▸ Required work: The response must consist of the lines below from the one with "The height and width of the screenshot is (833, 1007)." through the one with "Select cell 7PK1629", exactly as they appear and with both ends kept.

▸ Records for the exercise:
——
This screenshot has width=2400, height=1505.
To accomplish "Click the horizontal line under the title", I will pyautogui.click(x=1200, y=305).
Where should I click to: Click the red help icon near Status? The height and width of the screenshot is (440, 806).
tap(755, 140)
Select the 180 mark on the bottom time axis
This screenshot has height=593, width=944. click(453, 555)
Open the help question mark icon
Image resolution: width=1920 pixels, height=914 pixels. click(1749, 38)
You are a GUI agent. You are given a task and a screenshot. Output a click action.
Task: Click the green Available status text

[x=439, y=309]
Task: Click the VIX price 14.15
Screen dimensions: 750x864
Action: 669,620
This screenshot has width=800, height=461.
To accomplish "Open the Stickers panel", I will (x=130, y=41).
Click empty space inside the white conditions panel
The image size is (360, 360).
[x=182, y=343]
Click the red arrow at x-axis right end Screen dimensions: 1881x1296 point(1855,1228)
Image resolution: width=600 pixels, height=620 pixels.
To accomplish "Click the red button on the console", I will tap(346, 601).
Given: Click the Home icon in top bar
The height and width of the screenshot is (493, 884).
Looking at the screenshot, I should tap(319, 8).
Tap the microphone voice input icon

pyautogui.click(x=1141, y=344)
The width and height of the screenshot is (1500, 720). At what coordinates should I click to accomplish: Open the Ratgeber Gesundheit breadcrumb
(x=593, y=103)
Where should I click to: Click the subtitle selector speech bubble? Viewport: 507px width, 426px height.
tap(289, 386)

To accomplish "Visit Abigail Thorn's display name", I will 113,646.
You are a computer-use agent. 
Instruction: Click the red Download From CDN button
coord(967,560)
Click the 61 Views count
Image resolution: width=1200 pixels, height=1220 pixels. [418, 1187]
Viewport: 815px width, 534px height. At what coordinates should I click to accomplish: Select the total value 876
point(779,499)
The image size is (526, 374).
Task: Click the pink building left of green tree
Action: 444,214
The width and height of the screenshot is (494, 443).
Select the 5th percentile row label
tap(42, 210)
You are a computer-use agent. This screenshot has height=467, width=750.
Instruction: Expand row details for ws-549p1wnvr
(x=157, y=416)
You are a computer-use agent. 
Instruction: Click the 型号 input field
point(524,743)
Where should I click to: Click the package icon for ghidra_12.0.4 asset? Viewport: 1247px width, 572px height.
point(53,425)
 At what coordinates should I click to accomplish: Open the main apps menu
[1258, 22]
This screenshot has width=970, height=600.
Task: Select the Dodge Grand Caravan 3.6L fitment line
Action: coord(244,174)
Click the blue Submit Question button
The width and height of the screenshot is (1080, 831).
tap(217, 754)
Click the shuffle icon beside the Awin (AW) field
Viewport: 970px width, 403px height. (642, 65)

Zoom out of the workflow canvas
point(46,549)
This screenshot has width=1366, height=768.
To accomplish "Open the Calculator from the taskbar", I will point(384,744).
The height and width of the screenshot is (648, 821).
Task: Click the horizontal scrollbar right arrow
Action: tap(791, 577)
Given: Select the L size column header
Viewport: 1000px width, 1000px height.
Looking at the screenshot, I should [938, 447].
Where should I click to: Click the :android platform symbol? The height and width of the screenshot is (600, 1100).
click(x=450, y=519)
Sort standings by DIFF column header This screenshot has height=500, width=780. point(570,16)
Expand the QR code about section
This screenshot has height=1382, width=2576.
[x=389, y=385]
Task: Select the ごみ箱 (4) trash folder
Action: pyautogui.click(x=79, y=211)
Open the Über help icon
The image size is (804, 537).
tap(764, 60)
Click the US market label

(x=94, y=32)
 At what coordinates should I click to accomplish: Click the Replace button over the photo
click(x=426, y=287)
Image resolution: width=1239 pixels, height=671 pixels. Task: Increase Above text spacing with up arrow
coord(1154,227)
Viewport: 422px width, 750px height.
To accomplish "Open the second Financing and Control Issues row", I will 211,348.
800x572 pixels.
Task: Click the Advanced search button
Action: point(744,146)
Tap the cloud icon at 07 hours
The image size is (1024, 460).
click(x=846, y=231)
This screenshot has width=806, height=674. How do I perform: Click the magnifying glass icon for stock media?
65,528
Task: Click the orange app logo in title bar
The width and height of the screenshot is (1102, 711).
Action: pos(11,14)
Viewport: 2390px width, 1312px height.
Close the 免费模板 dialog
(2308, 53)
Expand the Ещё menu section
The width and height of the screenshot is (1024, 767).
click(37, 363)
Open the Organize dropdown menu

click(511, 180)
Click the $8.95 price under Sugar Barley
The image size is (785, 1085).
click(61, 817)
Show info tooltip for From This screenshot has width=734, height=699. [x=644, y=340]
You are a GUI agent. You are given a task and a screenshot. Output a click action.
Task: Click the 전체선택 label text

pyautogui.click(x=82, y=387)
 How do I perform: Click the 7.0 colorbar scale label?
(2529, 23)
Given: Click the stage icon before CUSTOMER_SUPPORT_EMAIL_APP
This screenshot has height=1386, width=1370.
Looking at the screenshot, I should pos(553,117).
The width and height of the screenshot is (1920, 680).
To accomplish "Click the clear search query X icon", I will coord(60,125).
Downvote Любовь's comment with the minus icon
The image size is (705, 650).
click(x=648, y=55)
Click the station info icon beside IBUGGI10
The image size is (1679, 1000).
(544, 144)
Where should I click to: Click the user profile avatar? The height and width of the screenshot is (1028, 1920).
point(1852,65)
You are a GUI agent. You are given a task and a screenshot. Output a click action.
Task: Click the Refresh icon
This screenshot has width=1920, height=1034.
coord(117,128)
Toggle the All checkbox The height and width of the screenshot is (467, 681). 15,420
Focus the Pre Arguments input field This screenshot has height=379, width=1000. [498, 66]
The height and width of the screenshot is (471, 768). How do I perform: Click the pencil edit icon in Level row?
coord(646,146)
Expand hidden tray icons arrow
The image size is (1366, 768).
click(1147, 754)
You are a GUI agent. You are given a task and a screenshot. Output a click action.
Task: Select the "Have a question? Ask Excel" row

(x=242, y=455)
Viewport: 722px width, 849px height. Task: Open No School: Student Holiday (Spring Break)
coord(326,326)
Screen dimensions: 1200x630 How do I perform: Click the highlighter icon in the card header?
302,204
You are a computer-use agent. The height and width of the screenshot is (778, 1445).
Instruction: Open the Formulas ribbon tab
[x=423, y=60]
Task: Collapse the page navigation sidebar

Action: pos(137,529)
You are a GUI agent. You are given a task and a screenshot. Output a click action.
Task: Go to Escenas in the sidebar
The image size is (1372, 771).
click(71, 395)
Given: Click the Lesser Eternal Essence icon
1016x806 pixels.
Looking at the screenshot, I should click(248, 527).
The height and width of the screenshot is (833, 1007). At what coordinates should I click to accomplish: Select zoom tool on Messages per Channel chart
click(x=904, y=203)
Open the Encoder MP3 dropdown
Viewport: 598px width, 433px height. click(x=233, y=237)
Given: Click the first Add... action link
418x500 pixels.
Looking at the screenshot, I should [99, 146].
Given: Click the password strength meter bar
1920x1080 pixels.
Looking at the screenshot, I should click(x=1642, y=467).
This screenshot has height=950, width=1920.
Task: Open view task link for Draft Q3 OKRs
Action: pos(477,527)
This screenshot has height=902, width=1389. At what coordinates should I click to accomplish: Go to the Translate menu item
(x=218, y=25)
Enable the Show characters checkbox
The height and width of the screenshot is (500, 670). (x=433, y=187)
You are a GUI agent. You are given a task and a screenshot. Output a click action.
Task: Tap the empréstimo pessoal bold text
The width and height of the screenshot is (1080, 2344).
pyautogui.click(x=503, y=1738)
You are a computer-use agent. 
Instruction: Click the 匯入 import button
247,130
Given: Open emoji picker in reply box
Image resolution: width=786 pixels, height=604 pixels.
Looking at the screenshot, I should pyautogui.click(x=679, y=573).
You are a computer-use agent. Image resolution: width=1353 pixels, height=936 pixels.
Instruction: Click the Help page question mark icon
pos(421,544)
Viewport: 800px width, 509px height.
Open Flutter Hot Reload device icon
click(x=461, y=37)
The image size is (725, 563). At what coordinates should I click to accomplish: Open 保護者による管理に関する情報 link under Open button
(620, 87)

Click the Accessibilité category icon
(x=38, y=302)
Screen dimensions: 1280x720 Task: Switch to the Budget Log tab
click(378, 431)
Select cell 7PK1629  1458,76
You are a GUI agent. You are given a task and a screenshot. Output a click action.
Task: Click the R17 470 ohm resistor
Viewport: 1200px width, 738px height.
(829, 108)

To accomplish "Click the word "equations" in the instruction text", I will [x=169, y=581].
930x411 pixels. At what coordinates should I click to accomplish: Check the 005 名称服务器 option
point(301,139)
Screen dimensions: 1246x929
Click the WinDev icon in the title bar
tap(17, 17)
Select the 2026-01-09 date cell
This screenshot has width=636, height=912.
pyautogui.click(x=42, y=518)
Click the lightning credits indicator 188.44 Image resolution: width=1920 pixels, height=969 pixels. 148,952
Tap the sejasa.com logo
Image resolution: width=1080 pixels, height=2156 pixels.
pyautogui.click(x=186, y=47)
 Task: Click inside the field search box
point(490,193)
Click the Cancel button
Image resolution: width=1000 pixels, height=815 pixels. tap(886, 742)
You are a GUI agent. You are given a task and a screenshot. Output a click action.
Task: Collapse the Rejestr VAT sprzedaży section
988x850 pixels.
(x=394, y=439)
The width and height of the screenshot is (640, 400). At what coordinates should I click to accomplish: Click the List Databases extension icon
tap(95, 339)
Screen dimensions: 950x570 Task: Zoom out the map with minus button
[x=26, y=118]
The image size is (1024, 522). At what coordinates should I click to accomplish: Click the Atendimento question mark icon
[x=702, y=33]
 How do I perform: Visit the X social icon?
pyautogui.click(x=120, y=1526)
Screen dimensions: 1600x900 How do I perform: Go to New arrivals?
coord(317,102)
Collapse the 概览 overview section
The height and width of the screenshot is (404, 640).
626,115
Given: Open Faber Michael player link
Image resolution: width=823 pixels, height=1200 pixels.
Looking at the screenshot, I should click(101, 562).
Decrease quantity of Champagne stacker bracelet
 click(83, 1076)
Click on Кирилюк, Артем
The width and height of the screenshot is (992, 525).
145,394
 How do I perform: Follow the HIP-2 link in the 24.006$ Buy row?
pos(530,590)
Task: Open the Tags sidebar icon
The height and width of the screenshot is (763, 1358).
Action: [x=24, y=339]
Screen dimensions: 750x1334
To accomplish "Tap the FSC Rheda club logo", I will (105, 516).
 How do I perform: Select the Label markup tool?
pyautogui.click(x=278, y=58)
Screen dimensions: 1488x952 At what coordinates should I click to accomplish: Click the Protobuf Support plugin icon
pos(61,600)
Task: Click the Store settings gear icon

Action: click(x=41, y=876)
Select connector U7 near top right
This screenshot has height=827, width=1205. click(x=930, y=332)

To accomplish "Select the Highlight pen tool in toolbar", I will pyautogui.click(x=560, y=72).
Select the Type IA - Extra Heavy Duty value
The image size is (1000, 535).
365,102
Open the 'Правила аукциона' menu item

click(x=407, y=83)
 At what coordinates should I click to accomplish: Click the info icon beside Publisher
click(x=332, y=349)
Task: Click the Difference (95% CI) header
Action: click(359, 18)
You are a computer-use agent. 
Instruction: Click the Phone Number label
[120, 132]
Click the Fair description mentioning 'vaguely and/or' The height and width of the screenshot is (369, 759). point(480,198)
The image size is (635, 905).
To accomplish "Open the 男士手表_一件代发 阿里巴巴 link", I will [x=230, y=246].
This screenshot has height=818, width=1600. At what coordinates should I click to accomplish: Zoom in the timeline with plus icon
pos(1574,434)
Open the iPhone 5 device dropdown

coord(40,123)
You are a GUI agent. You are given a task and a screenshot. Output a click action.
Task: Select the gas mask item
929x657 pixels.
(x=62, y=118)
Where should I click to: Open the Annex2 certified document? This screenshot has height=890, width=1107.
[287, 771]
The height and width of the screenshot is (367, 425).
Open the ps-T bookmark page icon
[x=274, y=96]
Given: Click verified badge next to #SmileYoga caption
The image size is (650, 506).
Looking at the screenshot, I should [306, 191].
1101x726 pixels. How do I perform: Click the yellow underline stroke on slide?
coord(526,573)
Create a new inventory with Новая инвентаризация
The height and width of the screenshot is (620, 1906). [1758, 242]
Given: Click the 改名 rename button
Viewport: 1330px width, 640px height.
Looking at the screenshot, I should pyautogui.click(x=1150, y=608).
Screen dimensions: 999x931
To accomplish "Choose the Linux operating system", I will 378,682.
——
▸ Finished task:
The height and width of the screenshot is (833, 1007). At what coordinates should I click to accomplish: Select zoom tool on Messages per Channel chart
click(x=904, y=203)
Open the Encoder MP3 dropdown
Viewport: 598px width, 433px height. click(x=233, y=237)
Given: Click the first Add... action link
418x500 pixels.
Looking at the screenshot, I should [99, 146].
Given: Click the password strength meter bar
1920x1080 pixels.
Looking at the screenshot, I should click(x=1642, y=467).
This screenshot has height=950, width=1920.
Task: Open view task link for Draft Q3 OKRs
Action: pos(477,527)
This screenshot has height=902, width=1389. At what coordinates should I click to accomplish: Go to the Translate menu item
(x=218, y=25)
Enable the Show characters checkbox
The height and width of the screenshot is (500, 670). (x=433, y=187)
You are a GUI agent. You are given a task and a screenshot. Output a click action.
Task: Tap the empréstimo pessoal bold text
The width and height of the screenshot is (1080, 2344).
pyautogui.click(x=503, y=1738)
You are a computer-use agent. 
Instruction: Click the 匯入 import button
247,130
Given: Open emoji picker in reply box
Image resolution: width=786 pixels, height=604 pixels.
Looking at the screenshot, I should pyautogui.click(x=679, y=573).
You are a computer-use agent. Image resolution: width=1353 pixels, height=936 pixels.
Instruction: Click the Help page question mark icon
pos(421,544)
Viewport: 800px width, 509px height.
Open Flutter Hot Reload device icon
click(x=461, y=37)
The image size is (725, 563). At what coordinates should I click to accomplish: Open 保護者による管理に関する情報 link under Open button
(620, 87)

Click the Accessibilité category icon
(x=38, y=302)
Screen dimensions: 1280x720 Task: Switch to the Budget Log tab
click(378, 431)
Select cell 7PK1629  1458,76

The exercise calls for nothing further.